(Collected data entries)
((

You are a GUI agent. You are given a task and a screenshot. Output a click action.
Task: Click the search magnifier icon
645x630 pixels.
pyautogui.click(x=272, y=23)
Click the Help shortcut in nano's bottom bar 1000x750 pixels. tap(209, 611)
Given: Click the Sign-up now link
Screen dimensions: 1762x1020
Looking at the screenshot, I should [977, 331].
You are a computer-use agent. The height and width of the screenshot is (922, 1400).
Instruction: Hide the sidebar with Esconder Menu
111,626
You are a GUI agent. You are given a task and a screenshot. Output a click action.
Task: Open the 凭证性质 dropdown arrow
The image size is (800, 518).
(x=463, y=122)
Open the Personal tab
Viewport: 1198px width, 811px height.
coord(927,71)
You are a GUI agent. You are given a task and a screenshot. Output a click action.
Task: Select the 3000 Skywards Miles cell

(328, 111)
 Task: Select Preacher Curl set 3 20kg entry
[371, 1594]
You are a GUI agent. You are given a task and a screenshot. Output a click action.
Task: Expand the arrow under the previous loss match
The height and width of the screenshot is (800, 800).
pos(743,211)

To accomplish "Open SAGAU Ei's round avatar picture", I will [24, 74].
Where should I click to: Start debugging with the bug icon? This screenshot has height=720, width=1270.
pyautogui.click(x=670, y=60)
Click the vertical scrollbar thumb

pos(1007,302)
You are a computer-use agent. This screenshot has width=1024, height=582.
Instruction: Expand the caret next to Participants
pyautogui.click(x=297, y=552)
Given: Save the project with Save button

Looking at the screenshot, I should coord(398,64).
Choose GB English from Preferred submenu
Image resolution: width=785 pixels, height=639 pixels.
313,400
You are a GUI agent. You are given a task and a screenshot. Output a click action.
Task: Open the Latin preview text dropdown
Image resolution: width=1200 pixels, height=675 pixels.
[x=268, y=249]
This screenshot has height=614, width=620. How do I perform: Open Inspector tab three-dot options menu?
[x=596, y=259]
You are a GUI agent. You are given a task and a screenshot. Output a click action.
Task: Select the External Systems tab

))

◆ **WORK TO COMPLETE**
Keep the wording exact. Give all of the records again.

◆ **WRITTEN RESPONSE**
You are a GUI agent. You are given a task and a screenshot. Output a click action.
Task: Click the search magnifier icon
645x630 pixels.
pyautogui.click(x=272, y=23)
Click the Help shortcut in nano's bottom bar 1000x750 pixels. tap(209, 611)
Given: Click the Sign-up now link
Screen dimensions: 1762x1020
Looking at the screenshot, I should [977, 331].
You are a computer-use agent. The height and width of the screenshot is (922, 1400).
Instruction: Hide the sidebar with Esconder Menu
111,626
You are a GUI agent. You are given a task and a screenshot. Output a click action.
Task: Open the 凭证性质 dropdown arrow
The image size is (800, 518).
(x=463, y=122)
Open the Personal tab
Viewport: 1198px width, 811px height.
coord(927,71)
You are a GUI agent. You are given a task and a screenshot. Output a click action.
Task: Select the 3000 Skywards Miles cell

(328, 111)
 Task: Select Preacher Curl set 3 20kg entry
[371, 1594]
You are a GUI agent. You are given a task and a screenshot. Output a click action.
Task: Expand the arrow under the previous loss match
The height and width of the screenshot is (800, 800).
pos(743,211)

To accomplish "Open SAGAU Ei's round avatar picture", I will [24, 74].
Where should I click to: Start debugging with the bug icon? This screenshot has height=720, width=1270.
pyautogui.click(x=670, y=60)
Click the vertical scrollbar thumb

pos(1007,302)
You are a computer-use agent. This screenshot has width=1024, height=582.
Instruction: Expand the caret next to Participants
pyautogui.click(x=297, y=552)
Given: Save the project with Save button

Looking at the screenshot, I should coord(398,64).
Choose GB English from Preferred submenu
Image resolution: width=785 pixels, height=639 pixels.
313,400
You are a GUI agent. You are given a task and a screenshot. Output a click action.
Task: Open the Latin preview text dropdown
Image resolution: width=1200 pixels, height=675 pixels.
[x=268, y=249]
This screenshot has height=614, width=620. How do I perform: Open Inspector tab three-dot options menu?
[x=596, y=259]
You are a GUI agent. You are given a task and a screenshot. Output a click action.
Task: Select the External Systems tab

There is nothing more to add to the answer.